C’est en cela que le viol ou l’atteinte à la pudeur par un représentant de cette parole sacrée est un double crime : il attente évidemment au développement de la sexualité chez l’enfant – lequel ne pourra, le plus souvent, plus jamais vivre librement son désir –, mais il ôte également à l’enfant son nécessaire besoin de croire ; de croire en un au-delà de soi-même ; d’avoir foi en l’humanité, et donc de pouvoir développer la capacité d’une élaboration symbolique. La mutilation n’est pas seulement sexuelle, elle est aussi spirituelle.
La pédophilie dans l’Église a aussi une autre dimension. Elle attaque violemment l’interdit de l’inceste. La pédophilie exercée par un prêtre est beaucoup plus traumatisante que celle exercée par un instituteur. Le prêtre est celui qu’on appelle « mon père ». En brisant le tabou, le prêtre pédophile devient un père incestueux. En protégeant ce dernier, l’institution devient perverse en ce sens qu’elle anéantit l’idée même du tiers, c’est-à-dire de la loi. La sécurité intérieure de l’enfant est tout simplement pulvérisée : plus jamais il ne sera en confiance, la loi n’existe pas.

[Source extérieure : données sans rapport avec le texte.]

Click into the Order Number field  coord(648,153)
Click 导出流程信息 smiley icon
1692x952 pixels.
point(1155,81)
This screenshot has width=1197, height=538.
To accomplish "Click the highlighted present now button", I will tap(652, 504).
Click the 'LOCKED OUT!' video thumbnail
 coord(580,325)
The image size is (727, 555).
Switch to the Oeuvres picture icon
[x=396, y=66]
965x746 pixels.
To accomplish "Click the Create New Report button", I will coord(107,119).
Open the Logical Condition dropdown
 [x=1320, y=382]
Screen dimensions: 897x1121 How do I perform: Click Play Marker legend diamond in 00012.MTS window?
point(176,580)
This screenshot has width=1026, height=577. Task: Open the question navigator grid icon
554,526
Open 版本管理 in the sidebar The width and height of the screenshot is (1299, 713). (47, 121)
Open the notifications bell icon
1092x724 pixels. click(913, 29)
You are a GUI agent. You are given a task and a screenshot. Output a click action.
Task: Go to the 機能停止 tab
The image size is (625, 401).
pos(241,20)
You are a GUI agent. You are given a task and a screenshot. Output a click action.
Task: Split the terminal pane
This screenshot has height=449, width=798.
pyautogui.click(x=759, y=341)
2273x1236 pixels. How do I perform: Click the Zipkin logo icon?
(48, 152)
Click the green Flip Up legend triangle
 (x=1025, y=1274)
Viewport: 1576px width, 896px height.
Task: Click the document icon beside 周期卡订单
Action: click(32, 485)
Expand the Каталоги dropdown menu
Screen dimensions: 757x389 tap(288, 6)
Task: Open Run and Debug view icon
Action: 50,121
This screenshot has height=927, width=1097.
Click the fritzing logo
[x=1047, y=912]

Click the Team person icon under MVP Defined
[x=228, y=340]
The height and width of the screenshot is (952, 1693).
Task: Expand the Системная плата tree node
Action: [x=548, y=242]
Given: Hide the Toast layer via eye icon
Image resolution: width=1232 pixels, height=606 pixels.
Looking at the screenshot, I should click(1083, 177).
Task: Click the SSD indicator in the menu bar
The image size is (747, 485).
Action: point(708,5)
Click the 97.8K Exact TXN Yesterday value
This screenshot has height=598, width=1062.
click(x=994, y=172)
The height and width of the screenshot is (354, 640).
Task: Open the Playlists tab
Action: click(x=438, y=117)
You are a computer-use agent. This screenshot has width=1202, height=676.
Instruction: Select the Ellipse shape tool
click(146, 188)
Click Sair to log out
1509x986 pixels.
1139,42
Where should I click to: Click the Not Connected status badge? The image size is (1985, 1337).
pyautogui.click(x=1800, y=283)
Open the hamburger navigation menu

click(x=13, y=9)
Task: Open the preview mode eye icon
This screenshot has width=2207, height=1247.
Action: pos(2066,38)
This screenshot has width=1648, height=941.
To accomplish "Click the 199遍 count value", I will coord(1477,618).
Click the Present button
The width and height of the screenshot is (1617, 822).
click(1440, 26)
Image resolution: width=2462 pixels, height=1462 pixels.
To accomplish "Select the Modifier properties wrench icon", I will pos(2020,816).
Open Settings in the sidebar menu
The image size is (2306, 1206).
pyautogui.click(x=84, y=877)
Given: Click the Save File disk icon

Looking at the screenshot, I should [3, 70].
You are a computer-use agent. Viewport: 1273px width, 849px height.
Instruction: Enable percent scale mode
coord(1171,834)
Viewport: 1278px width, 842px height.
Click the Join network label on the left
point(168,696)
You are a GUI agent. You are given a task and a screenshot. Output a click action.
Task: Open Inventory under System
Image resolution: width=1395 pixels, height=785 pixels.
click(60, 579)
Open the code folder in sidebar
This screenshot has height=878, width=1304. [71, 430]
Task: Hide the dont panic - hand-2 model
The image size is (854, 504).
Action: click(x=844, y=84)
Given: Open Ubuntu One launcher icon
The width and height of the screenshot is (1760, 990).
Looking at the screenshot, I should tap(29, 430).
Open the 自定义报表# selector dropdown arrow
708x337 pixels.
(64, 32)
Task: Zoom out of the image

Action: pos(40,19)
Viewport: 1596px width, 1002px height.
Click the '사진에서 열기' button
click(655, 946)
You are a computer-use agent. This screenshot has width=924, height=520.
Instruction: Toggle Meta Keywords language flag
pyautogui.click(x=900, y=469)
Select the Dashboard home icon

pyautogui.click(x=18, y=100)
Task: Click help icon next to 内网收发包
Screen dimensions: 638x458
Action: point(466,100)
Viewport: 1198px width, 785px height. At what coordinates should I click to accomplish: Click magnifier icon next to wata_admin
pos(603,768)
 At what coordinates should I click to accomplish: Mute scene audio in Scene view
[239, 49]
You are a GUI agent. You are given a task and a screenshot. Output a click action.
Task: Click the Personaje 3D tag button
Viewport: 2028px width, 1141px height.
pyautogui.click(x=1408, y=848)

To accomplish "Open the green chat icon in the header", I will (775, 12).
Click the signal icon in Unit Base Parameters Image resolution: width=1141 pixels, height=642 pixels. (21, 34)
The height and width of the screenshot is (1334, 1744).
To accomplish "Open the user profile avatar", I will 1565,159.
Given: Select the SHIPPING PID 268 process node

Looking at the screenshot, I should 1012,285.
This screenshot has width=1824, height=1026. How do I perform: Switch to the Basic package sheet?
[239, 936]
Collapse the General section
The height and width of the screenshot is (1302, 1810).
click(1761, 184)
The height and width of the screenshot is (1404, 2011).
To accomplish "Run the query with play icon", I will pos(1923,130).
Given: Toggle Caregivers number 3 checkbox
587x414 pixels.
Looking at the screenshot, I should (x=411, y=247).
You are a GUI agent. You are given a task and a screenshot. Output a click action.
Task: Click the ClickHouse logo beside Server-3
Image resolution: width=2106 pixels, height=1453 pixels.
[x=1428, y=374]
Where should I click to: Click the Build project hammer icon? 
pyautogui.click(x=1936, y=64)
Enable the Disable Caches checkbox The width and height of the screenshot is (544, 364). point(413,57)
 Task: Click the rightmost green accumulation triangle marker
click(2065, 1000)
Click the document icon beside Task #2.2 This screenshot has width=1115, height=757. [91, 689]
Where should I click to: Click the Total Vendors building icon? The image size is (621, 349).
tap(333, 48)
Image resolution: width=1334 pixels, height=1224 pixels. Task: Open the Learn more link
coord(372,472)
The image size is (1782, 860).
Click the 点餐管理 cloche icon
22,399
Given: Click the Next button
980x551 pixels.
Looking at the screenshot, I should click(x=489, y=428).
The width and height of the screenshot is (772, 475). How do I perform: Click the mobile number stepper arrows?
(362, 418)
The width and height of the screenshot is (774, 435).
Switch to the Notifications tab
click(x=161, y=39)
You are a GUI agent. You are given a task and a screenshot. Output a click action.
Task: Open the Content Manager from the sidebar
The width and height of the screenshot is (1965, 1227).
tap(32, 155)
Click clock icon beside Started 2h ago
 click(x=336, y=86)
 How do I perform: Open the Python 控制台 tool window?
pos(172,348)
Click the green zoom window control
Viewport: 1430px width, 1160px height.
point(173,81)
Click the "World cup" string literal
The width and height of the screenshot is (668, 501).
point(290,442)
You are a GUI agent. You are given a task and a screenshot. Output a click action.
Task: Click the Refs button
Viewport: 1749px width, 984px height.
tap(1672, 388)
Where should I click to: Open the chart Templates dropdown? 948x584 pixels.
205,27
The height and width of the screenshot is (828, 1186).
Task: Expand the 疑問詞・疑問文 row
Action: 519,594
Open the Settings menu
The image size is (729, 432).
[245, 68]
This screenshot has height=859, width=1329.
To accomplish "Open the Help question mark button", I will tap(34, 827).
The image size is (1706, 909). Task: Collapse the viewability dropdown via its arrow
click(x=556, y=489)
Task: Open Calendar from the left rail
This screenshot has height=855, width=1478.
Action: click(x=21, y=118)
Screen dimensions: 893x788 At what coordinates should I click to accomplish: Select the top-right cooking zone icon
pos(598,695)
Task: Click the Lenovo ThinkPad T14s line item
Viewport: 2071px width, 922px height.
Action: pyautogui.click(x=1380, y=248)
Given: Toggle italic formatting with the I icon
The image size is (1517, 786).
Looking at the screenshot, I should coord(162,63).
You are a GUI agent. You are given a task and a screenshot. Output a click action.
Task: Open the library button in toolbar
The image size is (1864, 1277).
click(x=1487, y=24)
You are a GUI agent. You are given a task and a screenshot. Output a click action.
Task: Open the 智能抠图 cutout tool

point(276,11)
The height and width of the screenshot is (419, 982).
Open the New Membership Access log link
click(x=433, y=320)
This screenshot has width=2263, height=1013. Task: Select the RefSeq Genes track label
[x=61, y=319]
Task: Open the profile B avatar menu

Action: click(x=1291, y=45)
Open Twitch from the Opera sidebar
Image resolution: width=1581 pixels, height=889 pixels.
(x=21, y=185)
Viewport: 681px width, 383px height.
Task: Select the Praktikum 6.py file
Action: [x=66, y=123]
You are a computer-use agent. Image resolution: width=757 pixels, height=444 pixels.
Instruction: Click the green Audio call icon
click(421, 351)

L’argument porté par l’institution catholique suivant lequel il faudrait élargir le champ de la commission au motif qu’il existe de la pédocriminalité dans d’autres institutions, même si l’observation est exacte, a pour objectif d’atténuer sa responsabilité au motif que « d’autres le font », voire que « tout le monde le fait ». C’est l’argument premier du père incestueux – « Je n’étais pas seul ! » –, qui a plusieurs niveaux de lecture : j’ai été provoqué, d’autres le font, bref, je suis pardonné.